CHALLENGE A: List the step headings in the partial fractions solution.
CHALLENGE B: Duplicate the partial fractions solution between "Finally, factor out" and "as its numerator.", inclusive.
CHALLENGE C: In the partial fractions solution, which two numbers are used to factor the denominator by grouping?

-------- DOCUMENT EXTRACT --------

Question

Find the partial fraction decomposition of the rational function.$$\frac{x}{8 x^{2}-10 x+3}$$

Answer

**step1 Factor the Denominator**

The first step in finding the partial fraction decomposition is to factor the denominator of the given rational function. The denominator is a quadratic expression, $$8x^2 - 10x + 3$$. We need to find two linear factors whose product is this quadratic.

We can factor the quadratic $$8x^2 - 10x + 3$$ by grouping. We look for two numbers that multiply to $$(8)(3) = 24$$ and add up to $$-10$$. These numbers are $$-4$$ and $$-6$$.

$$8x^2 - 10x + 3 = 8x^2 - 4x - 6x + 3$$

Now, group the terms and factor out common factors from each pair:

$$8x^2 - 4x - 6x + 3 = 4x(2x - 1) - 3(2x - 1)$$

Finally, factor out the common binomial factor $$(2x - 1)$$.

$$(4x - 3)(2x - 1)$$

So, the factored denominator is $$(4x - 3)(2x - 1)$$.

**step2 Set Up the Partial Fraction Form**

Since the denominator has two distinct linear factors, the partial fraction decomposition will be a sum of two fractions, each with one of the linear factors as its denominator and an unknown constant as its numerator.

We set up the equation as follows:

$$\frac{x}{8x^2 - 10x + 3} = \frac{x}{(4x - 3)(2x - 1)} = \frac{A}{4x - 3} + \frac{B}{2x - 1}$$

To combine the terms on the right side, we find a common denominator:

$$\frac{A}{4x - 3} + \frac{B}{2x - 1} = \frac{A(2x - 1) + B(4x - 3)}{(4x - 3)(2x - 1)}$$

Now, we equate the numerators of the original fraction and the combined partial fractions:

$$x = A(2x - 1) + B(4x - 3)$$

**step3 Solve for the Constants A and B**

To find the values of the constants A and B, we can use specific values of x that simplify the equation. This is often called the 'cover-up method' or substituting roots of the factors.

-------- GIVEN INFORMATION --------

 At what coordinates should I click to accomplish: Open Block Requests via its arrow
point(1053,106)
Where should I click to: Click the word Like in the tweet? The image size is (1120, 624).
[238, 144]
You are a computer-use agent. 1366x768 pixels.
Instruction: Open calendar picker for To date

--------

FULL SOLUTION A:
Factor the Denominator
Set Up the Partial Fraction Form
Solve for the Constants A and B

FULL SOLUTION B:
Finally, factor out the common binomial factor $$(2x - 1)$$.

$$(4x - 3)(2x - 1)$$

So, the factored denominator is $$(4x - 3)(2x - 1)$$.

**step2 Set Up the Partial Fraction Form**

Since the denominator has two distinct linear factors, the partial fraction decomposition will be a sum of two fractions, each with one of the linear factors as its denominator and an unknown constant as its numerator.

FULL SOLUTION C: -4 and -6